What this task involves: When you reach the line containing "The height and width of the screenshot is (328, 868)." in the records below, start copying exactly, and stop once you have copied the line containing "Task: Select March 24 in the calendar".

Excerpted data:
- - -

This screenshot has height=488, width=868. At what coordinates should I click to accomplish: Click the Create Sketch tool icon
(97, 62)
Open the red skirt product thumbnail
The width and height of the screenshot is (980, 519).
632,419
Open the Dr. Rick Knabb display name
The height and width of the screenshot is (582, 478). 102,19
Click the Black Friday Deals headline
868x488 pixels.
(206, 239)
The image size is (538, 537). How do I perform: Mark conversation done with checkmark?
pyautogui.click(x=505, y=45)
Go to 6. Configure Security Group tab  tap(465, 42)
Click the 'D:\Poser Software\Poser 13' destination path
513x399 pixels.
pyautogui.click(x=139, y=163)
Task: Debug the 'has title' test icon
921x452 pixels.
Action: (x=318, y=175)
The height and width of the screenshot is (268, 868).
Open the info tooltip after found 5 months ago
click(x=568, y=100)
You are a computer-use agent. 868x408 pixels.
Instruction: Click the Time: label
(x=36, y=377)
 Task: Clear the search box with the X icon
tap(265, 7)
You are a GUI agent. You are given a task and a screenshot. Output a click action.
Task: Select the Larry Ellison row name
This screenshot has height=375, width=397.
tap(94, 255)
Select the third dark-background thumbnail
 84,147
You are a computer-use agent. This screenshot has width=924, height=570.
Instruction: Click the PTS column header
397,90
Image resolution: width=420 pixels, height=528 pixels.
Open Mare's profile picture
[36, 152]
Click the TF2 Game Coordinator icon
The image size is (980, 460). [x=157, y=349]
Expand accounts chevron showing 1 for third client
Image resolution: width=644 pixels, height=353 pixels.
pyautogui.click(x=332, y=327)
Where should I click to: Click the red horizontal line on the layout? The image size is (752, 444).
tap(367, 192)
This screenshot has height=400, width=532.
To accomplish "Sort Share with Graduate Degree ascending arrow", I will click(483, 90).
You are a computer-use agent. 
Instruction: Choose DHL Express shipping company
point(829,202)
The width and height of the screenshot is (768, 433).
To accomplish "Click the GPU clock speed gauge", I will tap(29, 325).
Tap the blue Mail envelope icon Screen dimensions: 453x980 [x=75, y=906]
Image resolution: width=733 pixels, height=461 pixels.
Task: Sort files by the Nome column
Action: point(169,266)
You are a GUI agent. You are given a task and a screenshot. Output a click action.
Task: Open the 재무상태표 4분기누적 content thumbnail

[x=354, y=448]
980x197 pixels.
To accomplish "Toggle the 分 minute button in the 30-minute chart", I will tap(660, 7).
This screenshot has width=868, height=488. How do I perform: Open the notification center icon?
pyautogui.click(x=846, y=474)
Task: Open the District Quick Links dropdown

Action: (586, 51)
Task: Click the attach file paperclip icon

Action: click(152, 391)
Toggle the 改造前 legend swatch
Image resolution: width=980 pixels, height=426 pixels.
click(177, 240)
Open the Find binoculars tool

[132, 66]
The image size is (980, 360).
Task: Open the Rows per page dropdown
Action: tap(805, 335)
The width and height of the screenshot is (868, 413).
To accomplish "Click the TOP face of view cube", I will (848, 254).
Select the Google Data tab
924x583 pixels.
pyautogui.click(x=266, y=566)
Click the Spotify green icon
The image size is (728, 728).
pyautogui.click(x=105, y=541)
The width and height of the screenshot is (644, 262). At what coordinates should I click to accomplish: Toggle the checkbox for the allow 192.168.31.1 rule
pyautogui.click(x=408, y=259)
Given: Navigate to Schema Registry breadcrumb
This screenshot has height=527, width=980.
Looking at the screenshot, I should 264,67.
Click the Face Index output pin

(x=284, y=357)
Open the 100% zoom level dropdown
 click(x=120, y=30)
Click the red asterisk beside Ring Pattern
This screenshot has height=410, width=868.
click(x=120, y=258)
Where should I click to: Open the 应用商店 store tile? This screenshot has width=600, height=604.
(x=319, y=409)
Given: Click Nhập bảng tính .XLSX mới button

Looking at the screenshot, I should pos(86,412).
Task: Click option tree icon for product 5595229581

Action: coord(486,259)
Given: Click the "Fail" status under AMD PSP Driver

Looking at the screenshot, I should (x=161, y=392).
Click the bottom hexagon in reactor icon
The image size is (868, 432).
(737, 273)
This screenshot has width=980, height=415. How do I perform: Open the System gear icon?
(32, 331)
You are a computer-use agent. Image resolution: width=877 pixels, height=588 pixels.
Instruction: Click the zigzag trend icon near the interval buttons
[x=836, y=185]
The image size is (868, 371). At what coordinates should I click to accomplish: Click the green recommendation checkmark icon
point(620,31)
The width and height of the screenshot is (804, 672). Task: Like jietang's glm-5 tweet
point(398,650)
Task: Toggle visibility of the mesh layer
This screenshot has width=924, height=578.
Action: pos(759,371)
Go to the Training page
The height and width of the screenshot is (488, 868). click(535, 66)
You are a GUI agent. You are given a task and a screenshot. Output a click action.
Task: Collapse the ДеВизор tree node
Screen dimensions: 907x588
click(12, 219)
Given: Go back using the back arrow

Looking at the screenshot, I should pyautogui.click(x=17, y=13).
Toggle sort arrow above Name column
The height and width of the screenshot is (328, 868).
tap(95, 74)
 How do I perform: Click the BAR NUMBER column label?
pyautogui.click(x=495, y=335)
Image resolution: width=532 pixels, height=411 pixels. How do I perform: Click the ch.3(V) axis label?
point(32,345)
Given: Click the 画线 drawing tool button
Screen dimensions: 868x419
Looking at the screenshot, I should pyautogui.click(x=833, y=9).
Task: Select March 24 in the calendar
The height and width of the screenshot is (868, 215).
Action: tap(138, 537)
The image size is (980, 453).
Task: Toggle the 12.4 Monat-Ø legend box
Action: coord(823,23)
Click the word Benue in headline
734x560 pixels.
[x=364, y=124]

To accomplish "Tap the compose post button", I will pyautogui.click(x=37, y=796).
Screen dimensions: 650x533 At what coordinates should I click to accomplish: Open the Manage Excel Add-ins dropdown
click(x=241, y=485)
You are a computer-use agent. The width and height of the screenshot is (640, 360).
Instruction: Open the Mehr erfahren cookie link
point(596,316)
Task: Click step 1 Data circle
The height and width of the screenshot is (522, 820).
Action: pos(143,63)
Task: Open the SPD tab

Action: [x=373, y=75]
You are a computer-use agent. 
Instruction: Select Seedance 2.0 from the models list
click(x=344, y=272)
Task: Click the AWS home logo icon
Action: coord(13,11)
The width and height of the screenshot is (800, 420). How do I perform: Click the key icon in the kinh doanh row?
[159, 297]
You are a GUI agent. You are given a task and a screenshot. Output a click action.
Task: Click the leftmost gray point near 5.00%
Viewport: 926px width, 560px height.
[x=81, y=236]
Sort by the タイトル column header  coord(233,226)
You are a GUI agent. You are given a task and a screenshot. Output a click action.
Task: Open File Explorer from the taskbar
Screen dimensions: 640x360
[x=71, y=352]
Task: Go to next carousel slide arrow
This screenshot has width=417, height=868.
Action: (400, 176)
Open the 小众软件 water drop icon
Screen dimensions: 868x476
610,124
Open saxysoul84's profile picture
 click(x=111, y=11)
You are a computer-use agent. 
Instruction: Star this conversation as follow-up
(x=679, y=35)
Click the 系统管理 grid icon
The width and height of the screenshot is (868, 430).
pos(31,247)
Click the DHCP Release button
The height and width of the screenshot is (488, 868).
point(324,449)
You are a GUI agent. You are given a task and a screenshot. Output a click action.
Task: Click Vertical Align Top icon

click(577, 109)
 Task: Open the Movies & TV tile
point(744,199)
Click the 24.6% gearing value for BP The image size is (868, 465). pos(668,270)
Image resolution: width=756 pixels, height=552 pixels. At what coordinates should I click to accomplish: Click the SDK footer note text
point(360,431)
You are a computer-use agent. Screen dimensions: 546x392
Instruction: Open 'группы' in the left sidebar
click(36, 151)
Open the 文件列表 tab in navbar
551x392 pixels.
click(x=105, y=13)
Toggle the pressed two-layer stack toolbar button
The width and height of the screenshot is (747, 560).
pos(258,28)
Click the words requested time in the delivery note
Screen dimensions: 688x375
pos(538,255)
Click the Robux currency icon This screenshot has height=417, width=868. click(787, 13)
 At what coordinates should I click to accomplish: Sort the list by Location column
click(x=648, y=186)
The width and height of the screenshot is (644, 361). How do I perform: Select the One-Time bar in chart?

- - -

Answer to the exercise:
The height and width of the screenshot is (328, 868).
tap(95, 74)
 How do I perform: Click the BAR NUMBER column label?
pyautogui.click(x=495, y=335)
Image resolution: width=532 pixels, height=411 pixels. How do I perform: Click the ch.3(V) axis label?
point(32,345)
Given: Click the 画线 drawing tool button
Screen dimensions: 868x419
Looking at the screenshot, I should pyautogui.click(x=833, y=9).
Task: Select March 24 in the calendar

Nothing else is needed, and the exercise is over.